HOW TO FACTOR 20X^2+23X-21 STEP BY STEP
you have
20x^2 + 23x - 21
if p/q is a root, then p divides 21 and q divides 24. So, there will be lots of things to try.
since the 20 and 23 are sort of close to each other, try factors of 20 that are sort of close: 4 and 5
(4x+?)(5x-?) or (4x-?)(5x+?)
the ?'s will divide 21, but it's basically trial and error. A bit of effort will show that (4x+7)(5x-3) works
Usually with messy one like this, the good old quadratic formula is easiest
x = (-23 ± √(23^2 + 4*20*21))/40
x = (-23 ± √(2209))/40
x = (-23 ± 47)/40
x = 24/40 or -70/40
so,
(40x-24) = 0
(40x+70) = 0
pull out factors to get
(5x-3) = 0
(4x+7) = 0
Those are the factor
To factor the quadratic expression 20x^2 + 23x - 21 step-by-step, follow these steps:
Step 1: Determine if the expression can be factored using the AC method. The coefficient of the x^2 term is 20, and the constant term is -21. Multiply these two values: 20 * -21 = -420.
Step 2: Look for two numbers whose product is equal to -420 and whose sum is equal to the coefficient of the x term (23). After analyzing the factors of -420, we find that the numbers 28 and -15 satisfy this condition.
Step 3: Rewrite the middle term (23x) using the two numbers found in Step 2. Replace the middle term of the expression 20x^2 + 23x - 21 with +28x - 15x.
20x^2 + 28x - 15x - 21
Step 4: Group the terms in pairs, using parentheses.
(20x^2 + 28x) + (-15x - 21)
Step 5: Factor out the greatest common factor from each pair.
4x(5x + 7) - 3(5x + 7)
Step 6: Notice that in both terms, 5x + 7 appears as a common factor. Factor this out.
(4x - 3)(5x + 7)
Therefore, the factored form of the expression 20x^2 + 23x - 21 is (4x - 3)(5x + 7).
To factor the expression 20x^2 + 23x - 21 step by step, follow these instructions:
Step 1: Look for two numbers whose product is equal to the product of the leading coefficient (20) and the constant term (-21), which in this case is -420. The sum of these two numbers should be equal to the coefficient of the middle term (23).
Step 2: Write down all the possible pairs of numbers that multiply to give -420. In this case, some possible pairs are: (-1, 420), (1, -420), (-2, 210), (2, -210), (-3, 140), (3, -140), (-4, 105), (4, -105), (-5, 84), (5, -84), (-6, 70), (6, -70), (-7, 60), (7, -60), (-10, 42), (10, -42), (-12, 35), (12, -35), (-14, 30), (14, -30), (-15, 28), (15, -28), (-20, 21), and (20, -21).
Step 3: Test each pair of numbers by adding them together to see if the sum matches the middle term's coefficient (23). In this example, the pair (4, -105) adds up to 4 + (-105) = -101, which is not equal to 23. So, we continue testing the other pairs.
Step 4: After testing all the pairs, you will find that the pair (7, -60) adds up to 7 + (-60) = -53, which is equal to 23. This means that 7 and -60 are the numbers we need.
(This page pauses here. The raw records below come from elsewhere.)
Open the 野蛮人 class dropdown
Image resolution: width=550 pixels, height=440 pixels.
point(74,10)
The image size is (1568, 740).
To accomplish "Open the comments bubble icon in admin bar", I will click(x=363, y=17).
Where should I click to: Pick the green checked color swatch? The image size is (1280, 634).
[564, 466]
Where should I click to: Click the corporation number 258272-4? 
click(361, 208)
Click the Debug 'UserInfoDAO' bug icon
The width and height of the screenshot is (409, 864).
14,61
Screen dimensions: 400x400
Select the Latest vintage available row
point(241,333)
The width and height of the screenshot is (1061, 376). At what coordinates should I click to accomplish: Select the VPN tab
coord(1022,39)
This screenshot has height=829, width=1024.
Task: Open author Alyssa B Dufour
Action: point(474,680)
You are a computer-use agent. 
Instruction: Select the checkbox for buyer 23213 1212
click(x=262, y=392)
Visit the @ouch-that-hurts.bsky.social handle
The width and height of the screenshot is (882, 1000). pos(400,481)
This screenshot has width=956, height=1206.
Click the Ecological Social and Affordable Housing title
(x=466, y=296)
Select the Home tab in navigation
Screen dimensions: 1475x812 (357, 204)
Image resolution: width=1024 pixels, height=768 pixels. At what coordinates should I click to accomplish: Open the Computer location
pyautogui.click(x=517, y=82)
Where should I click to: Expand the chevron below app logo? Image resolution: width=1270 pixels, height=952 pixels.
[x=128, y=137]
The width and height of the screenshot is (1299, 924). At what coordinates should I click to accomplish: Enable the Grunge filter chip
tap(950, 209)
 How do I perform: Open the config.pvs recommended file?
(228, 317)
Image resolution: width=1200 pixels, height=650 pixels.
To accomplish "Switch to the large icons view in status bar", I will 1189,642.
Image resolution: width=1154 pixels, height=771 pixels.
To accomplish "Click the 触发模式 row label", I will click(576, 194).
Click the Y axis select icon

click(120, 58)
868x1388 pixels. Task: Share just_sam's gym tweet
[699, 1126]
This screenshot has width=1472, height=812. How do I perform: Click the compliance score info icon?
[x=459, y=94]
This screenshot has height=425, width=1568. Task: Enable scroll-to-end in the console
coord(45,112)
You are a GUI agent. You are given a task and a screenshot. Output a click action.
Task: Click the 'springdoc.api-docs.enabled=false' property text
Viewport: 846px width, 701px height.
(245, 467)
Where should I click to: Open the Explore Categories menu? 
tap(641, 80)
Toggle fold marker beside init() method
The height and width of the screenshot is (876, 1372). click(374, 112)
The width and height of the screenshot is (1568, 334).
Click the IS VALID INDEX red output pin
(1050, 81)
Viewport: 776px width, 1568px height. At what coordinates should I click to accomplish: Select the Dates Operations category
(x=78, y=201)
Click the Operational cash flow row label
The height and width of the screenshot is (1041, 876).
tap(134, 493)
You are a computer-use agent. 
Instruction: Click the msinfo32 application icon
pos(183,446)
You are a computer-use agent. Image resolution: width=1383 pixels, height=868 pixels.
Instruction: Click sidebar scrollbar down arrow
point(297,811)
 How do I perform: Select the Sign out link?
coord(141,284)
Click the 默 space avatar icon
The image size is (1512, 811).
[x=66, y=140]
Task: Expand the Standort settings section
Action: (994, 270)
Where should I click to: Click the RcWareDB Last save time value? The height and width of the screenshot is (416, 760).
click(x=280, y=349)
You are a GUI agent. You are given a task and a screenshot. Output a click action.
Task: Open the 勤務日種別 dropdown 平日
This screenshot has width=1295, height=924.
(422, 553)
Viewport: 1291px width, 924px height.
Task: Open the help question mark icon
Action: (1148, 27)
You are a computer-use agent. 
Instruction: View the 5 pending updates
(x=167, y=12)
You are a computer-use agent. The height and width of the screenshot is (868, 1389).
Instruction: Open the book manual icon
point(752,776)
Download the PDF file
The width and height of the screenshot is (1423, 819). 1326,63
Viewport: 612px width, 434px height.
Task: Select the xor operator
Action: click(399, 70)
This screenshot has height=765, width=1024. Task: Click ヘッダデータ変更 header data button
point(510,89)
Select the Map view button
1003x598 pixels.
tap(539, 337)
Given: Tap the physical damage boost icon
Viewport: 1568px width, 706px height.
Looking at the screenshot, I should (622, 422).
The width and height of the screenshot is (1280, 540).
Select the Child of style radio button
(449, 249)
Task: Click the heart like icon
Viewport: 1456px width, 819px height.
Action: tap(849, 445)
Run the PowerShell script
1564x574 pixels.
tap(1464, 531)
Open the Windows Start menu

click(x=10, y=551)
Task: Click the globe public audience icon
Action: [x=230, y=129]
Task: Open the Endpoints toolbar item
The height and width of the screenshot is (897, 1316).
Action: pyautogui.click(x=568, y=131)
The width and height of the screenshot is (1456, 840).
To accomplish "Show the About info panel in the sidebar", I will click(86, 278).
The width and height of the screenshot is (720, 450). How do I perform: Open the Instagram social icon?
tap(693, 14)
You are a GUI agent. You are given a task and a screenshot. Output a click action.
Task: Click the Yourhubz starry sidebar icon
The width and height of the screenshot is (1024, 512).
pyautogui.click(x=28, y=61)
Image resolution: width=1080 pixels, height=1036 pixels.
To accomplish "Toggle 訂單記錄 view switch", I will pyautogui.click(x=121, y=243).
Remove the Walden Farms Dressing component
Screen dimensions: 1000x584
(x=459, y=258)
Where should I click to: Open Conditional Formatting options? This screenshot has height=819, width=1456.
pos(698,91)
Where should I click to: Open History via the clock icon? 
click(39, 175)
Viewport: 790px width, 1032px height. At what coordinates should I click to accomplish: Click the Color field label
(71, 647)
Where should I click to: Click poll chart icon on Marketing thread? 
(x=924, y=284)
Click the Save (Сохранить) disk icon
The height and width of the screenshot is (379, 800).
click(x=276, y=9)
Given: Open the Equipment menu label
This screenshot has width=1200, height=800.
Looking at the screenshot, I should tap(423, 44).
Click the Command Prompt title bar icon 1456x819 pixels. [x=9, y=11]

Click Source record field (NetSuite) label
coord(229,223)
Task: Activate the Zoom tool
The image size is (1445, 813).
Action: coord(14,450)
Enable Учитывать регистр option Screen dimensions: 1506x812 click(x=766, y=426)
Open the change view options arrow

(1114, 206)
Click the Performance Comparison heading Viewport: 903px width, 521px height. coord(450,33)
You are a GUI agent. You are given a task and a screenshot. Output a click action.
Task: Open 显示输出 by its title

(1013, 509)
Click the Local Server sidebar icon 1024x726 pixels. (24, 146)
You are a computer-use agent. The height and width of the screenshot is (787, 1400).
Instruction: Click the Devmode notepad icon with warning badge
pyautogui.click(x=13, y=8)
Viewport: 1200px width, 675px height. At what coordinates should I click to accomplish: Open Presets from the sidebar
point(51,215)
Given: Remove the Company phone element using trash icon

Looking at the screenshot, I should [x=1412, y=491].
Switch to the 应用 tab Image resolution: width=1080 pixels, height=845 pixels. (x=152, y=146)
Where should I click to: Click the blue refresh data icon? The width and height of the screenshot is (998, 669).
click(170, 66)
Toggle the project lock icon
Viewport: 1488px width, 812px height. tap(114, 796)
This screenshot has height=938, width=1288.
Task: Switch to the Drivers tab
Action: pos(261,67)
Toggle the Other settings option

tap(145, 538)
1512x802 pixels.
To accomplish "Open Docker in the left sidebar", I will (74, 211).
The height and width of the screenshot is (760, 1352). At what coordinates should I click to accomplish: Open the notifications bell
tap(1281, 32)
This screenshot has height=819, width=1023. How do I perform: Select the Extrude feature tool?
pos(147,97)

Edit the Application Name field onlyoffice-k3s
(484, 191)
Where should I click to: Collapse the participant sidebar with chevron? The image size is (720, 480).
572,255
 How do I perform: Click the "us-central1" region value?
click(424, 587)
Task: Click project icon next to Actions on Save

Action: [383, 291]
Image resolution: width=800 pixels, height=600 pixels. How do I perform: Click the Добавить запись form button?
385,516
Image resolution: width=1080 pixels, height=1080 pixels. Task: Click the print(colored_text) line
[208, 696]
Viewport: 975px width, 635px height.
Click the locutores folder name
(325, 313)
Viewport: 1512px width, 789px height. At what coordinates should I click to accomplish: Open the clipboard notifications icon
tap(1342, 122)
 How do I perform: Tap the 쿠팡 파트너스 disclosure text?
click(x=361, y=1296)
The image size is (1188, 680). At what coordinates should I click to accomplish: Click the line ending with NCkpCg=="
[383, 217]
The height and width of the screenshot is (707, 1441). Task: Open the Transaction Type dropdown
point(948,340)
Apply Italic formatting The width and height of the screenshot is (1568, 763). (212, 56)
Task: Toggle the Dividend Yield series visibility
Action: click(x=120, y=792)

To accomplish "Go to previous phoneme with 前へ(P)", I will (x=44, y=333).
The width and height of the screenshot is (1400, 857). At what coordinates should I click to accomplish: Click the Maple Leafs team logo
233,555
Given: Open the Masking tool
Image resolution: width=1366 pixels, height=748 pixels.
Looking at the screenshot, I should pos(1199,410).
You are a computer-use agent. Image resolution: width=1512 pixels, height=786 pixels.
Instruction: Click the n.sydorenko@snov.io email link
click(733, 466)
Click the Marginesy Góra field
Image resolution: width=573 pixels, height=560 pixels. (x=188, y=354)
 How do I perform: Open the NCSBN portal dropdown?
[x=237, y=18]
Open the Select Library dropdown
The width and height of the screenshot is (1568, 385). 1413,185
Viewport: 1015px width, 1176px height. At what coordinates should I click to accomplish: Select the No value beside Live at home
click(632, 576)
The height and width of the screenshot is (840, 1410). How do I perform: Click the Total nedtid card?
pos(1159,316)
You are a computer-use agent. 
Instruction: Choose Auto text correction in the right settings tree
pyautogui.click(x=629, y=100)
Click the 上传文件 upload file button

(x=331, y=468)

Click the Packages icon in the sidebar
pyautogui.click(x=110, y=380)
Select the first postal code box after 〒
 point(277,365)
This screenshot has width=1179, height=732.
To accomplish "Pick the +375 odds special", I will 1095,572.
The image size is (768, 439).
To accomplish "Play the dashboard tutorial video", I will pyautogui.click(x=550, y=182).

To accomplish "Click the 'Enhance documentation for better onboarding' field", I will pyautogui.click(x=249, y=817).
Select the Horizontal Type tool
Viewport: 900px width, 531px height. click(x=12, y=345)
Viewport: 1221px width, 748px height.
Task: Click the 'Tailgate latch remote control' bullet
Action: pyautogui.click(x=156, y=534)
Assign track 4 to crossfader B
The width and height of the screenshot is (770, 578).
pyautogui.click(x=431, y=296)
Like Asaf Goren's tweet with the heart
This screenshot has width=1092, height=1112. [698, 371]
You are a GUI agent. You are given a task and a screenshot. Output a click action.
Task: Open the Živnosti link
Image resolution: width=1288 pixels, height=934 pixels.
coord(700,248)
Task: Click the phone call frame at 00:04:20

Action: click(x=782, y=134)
Step 5: Rewrite the middle term (23x) using the two numbers you found in step 4: 23x = 7x - 60x.
Step 6: Split the original expression using the rewritten middle term: 20x^2 + 7x - 60x - 21.
Step 7: Factor by grouping. Now, we group the terms in pairs and factor out the greatest common factor from each pair. The pairs are: (20x^2 + 7x) and (-60x - 21).
Step 8: From the first group (20x^2 + 7x), we can factor out the greatest common factor, which is x, giving us: x(20x + 7).
Step 9: From the second group (-60x - 21), we can factor out the greatest common factor, which is -3, giving us: -3(20x + 7).
Step 10: Combine the factored terms from step 8 and step 9: (x - 3)(20x + 7).
So, the factored expression for 20x^2 + 23x - 21 is (x - 3)(20x + 7).